1. **RNNs:** Networks that can process sequences of varying lengths
2. **LSTMs:** Advanced RNNs that can remember long-range dependencies
3. **Embeddings:** How to represent amino acids as vectors
4. **Bidirectional Processing:** Reading sequences forward AND backward
5. **Handling Variable Lengths:** Padding and masking techniques

## 🔧 Why RNNs/LSTMs for Sequences?

Unlike CNNs (which look at local patterns), RNNs:
- Process one amino acid at a time
- Maintain a "memory" of what they've seen
- Can handle sequences of any length
- Capture long-range dependencies (amino acids far apart but functionally related)

Let's dive in! 🚀

---


## 1. Setup and Imports

In [None]:
import torch
import torch.nn as nn
import torch.optim as optim
from torch.utils.data import Dataset, DataLoader, random_split
from torch.nn.utils.rnn import pack_padded_sequence, pad_packed_sequence

import numpy as np
import pandas as pd
import matplotlib.pyplot as plt
import seaborn as sns
from sklearn.metrics import confusion_matrix, classification_report
from tqdm import tqdm

# Set random seeds
torch.manual_seed(42)
np.random.seed(42)

# Device configuration
device = torch.device('cuda' if torch.cuda.is_available() else 'cpu')
print(f"Using device: {device}")
if device.type == 'cuda':
    print(f"GPU: {torch.cuda.get_device_name(0)}")
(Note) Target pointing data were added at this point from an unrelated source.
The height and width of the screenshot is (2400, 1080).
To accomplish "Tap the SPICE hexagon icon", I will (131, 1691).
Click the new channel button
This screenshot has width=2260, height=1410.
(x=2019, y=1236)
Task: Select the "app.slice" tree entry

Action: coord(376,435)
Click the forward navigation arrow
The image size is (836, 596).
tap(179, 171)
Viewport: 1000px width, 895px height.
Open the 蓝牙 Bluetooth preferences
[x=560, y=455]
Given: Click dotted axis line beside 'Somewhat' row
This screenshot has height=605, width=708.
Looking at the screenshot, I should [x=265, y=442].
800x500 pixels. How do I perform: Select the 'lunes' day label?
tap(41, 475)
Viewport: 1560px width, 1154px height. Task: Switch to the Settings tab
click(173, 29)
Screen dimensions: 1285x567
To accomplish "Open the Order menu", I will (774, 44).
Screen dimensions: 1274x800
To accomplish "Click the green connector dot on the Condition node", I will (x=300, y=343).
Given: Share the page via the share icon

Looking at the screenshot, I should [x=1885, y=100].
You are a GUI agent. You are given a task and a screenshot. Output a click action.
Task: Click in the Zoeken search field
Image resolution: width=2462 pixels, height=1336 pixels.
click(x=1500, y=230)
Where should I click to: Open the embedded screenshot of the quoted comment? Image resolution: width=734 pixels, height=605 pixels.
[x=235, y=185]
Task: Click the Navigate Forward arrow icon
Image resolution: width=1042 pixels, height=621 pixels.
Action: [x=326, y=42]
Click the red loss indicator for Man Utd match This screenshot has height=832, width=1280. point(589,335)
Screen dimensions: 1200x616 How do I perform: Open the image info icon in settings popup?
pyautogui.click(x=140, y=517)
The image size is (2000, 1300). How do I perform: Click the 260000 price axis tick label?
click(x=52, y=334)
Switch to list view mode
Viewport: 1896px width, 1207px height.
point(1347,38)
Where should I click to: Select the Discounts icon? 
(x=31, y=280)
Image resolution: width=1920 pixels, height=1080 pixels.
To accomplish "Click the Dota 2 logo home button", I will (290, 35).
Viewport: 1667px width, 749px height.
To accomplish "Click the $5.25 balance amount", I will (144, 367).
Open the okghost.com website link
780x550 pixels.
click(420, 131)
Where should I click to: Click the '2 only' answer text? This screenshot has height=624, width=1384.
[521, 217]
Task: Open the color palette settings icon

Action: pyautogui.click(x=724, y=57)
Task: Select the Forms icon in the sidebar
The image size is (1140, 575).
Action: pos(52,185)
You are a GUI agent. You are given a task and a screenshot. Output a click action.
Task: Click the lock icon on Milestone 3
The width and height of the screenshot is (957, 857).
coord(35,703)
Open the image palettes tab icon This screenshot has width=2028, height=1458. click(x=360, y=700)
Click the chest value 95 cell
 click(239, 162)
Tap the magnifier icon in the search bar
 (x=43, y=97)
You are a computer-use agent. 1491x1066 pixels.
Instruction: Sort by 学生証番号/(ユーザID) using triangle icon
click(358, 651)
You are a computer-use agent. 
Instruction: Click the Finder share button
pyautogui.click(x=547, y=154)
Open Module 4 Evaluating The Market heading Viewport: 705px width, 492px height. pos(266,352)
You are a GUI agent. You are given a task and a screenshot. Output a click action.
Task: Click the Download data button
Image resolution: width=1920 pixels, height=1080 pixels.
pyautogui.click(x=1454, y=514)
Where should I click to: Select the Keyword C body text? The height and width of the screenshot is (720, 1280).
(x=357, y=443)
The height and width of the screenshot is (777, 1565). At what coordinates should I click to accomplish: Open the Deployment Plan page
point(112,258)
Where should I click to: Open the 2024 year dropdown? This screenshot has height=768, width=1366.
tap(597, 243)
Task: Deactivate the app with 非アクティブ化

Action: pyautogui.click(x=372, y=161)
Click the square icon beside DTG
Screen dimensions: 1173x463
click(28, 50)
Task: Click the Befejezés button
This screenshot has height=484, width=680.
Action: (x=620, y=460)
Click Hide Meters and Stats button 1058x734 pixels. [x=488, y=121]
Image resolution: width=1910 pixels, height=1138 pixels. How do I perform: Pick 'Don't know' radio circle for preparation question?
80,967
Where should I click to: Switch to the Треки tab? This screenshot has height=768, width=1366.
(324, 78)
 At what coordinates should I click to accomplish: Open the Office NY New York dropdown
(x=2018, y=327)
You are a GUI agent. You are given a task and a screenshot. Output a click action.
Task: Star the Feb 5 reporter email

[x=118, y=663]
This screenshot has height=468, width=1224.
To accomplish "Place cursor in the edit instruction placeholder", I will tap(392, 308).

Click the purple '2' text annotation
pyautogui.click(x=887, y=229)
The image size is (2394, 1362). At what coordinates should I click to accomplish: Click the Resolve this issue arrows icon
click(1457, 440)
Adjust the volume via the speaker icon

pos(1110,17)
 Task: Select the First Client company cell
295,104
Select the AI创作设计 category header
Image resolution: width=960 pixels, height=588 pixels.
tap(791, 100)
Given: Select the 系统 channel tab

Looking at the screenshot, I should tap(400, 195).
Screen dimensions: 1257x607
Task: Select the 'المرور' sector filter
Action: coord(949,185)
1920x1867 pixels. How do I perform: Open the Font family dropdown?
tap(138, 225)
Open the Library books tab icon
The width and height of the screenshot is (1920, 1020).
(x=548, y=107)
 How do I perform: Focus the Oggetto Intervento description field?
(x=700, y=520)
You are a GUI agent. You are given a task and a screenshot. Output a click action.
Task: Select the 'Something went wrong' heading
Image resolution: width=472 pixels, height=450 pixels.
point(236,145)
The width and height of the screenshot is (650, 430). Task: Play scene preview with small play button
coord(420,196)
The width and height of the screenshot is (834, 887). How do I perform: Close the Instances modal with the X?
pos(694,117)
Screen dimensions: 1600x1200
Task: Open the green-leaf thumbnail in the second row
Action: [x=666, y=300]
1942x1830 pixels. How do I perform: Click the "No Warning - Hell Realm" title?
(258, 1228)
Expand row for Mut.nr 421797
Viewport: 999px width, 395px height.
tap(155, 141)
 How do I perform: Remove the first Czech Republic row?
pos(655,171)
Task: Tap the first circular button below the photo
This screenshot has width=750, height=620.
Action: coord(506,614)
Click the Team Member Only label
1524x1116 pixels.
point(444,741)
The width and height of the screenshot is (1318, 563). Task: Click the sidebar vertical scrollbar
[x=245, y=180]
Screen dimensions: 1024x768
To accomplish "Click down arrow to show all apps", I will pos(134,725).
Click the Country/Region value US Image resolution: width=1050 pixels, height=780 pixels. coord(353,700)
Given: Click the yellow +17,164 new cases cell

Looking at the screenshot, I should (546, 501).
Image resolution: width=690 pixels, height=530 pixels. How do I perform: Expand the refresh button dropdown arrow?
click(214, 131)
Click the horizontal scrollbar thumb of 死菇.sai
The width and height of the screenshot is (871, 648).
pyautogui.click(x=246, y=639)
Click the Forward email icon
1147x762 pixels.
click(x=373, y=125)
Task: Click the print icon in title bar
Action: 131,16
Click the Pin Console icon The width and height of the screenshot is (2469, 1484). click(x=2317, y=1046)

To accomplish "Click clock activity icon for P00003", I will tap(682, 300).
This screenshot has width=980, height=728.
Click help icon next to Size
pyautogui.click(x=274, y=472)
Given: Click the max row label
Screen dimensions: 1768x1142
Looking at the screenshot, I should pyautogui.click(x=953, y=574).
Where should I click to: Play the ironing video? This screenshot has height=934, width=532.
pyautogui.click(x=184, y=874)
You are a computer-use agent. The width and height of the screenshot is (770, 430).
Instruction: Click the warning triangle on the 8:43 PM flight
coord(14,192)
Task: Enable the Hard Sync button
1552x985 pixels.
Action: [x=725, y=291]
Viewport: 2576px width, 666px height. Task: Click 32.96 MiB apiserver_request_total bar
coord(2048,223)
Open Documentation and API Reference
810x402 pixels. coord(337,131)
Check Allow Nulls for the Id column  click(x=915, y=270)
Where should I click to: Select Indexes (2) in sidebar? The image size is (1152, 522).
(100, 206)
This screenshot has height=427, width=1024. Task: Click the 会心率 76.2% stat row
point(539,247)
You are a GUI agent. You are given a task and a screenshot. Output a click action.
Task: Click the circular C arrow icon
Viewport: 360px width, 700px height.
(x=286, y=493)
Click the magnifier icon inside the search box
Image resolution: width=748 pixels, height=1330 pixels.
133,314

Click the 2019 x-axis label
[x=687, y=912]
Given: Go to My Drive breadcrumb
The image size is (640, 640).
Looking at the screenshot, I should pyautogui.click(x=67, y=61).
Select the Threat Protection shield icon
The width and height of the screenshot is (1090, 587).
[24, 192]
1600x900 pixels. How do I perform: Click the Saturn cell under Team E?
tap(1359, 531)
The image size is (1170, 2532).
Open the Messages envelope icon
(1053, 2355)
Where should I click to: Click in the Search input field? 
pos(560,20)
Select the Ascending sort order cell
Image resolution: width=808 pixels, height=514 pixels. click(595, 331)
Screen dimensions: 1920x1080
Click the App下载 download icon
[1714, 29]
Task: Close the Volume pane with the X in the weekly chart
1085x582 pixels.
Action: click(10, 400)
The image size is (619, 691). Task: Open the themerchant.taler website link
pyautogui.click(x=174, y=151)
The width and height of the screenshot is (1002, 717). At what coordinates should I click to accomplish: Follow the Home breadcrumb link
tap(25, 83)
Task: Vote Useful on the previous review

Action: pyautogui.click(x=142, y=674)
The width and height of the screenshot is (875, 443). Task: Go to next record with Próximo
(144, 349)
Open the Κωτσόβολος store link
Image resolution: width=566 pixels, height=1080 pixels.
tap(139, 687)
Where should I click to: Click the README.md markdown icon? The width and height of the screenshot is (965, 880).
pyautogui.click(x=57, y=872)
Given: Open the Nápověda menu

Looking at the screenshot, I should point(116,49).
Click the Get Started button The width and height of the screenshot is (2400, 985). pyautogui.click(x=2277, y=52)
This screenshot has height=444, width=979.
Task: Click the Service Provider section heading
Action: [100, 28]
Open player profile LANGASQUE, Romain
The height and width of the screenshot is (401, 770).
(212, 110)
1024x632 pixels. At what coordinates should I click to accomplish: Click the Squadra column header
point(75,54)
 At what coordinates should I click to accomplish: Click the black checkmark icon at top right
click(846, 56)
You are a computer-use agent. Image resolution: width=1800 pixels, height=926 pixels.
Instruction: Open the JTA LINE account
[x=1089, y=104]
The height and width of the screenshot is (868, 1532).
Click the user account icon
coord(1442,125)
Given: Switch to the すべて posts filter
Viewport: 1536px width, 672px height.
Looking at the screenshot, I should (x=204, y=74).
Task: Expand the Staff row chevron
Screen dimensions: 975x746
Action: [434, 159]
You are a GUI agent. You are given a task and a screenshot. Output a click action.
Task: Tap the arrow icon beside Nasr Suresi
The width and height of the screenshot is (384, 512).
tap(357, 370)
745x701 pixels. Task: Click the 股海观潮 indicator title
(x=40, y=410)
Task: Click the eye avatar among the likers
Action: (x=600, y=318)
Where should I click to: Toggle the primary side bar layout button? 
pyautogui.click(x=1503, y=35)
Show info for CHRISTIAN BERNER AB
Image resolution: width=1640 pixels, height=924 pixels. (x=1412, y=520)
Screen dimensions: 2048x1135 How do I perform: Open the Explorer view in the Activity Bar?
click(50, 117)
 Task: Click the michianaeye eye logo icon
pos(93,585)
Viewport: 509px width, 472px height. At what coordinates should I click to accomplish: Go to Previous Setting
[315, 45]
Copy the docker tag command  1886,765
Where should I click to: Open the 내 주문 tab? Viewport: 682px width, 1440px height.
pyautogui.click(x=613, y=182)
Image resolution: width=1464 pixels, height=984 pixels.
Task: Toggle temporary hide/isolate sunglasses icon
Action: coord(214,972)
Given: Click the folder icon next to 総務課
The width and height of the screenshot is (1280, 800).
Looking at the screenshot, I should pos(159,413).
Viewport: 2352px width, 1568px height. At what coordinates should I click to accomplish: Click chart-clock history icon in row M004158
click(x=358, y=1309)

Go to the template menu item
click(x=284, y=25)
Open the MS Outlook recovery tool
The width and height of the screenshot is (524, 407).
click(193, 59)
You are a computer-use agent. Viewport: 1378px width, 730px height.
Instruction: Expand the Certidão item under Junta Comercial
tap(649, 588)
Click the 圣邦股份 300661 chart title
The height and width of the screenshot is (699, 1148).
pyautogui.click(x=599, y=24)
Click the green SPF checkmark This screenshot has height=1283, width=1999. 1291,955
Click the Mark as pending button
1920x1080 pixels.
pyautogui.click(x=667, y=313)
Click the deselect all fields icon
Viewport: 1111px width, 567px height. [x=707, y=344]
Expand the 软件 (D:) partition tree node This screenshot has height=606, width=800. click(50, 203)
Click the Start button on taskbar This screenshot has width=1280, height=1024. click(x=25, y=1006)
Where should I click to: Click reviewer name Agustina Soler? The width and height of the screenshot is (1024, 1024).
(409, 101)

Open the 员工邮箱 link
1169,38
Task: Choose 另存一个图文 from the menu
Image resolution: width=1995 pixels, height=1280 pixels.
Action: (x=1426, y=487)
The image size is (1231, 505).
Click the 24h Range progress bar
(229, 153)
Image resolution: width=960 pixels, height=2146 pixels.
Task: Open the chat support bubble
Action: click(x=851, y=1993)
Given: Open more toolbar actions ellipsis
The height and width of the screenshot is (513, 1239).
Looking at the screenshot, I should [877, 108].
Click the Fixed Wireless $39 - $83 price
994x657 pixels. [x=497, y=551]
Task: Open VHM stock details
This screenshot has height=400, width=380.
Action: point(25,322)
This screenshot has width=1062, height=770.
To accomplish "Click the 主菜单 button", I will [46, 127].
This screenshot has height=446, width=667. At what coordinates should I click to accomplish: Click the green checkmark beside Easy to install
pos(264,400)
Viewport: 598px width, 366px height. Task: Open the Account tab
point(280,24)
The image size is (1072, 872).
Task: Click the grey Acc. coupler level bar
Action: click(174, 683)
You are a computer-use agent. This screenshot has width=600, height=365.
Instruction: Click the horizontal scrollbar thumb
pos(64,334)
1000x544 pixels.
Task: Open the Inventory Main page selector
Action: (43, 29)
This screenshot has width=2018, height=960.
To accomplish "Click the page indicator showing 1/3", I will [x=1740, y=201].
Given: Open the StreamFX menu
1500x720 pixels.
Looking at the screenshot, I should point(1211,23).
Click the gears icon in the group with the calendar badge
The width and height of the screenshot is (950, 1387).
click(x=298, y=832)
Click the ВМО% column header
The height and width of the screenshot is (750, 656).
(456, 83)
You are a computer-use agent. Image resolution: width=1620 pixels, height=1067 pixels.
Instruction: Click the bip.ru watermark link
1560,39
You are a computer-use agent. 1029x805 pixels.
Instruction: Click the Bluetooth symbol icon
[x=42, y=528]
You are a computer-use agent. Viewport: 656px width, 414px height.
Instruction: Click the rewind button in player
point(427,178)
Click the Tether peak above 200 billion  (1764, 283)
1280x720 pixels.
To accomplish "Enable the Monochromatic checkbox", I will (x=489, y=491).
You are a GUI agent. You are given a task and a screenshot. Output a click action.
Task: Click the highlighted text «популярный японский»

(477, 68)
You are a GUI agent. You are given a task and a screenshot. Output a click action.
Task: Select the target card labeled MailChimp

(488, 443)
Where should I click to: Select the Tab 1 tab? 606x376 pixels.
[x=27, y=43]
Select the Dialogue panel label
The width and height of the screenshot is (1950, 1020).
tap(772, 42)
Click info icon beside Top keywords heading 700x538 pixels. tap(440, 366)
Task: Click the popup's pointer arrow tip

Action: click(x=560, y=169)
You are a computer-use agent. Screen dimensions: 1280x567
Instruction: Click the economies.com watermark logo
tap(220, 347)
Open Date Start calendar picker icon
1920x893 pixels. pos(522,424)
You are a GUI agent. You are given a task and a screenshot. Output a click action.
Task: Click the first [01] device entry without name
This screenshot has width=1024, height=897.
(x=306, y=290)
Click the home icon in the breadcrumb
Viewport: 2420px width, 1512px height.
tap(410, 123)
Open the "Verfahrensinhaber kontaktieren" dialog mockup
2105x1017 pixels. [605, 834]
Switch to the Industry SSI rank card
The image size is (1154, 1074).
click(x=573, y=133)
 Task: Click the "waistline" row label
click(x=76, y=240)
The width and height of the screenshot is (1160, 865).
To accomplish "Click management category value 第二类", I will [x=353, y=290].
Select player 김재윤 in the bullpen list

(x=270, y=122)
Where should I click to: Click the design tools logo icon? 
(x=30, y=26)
## 2. Understanding Amino Acids and Protein Encoding

Proteins are made of 20 standard amino acids. Each has different properties:
- **Hydrophobic**: A, V, I, L, M, F, W, P
- **Polar**: S, T, N, Q, Y, C
- **Charged**: K, R, H (positive), D, E (negative)
- **Special**: G (flexible), P (rigid)

We'll use integer encoding where each amino acid gets a unique number.

In [None]:
# Amino acid vocabulary
AMINO_ACIDS = 'ACDEFGHIKLMNPQRSTVWY'
aa_to_idx = {aa: idx + 1 for idx, aa in enumerate(AMINO_ACIDS)}  # 0 reserved for padding
aa_to_idx['<PAD>'] = 0
idx_to_aa = {idx: aa for aa, idx in aa_to_idx.items()}

print("Amino acid encoding:")
for aa, idx in list(aa_to_idx.items())[:5]:
    print(f"  {aa}: {idx}")
print(f"  ...")
print(f"Total vocabulary size: {len(aa_to_idx)}")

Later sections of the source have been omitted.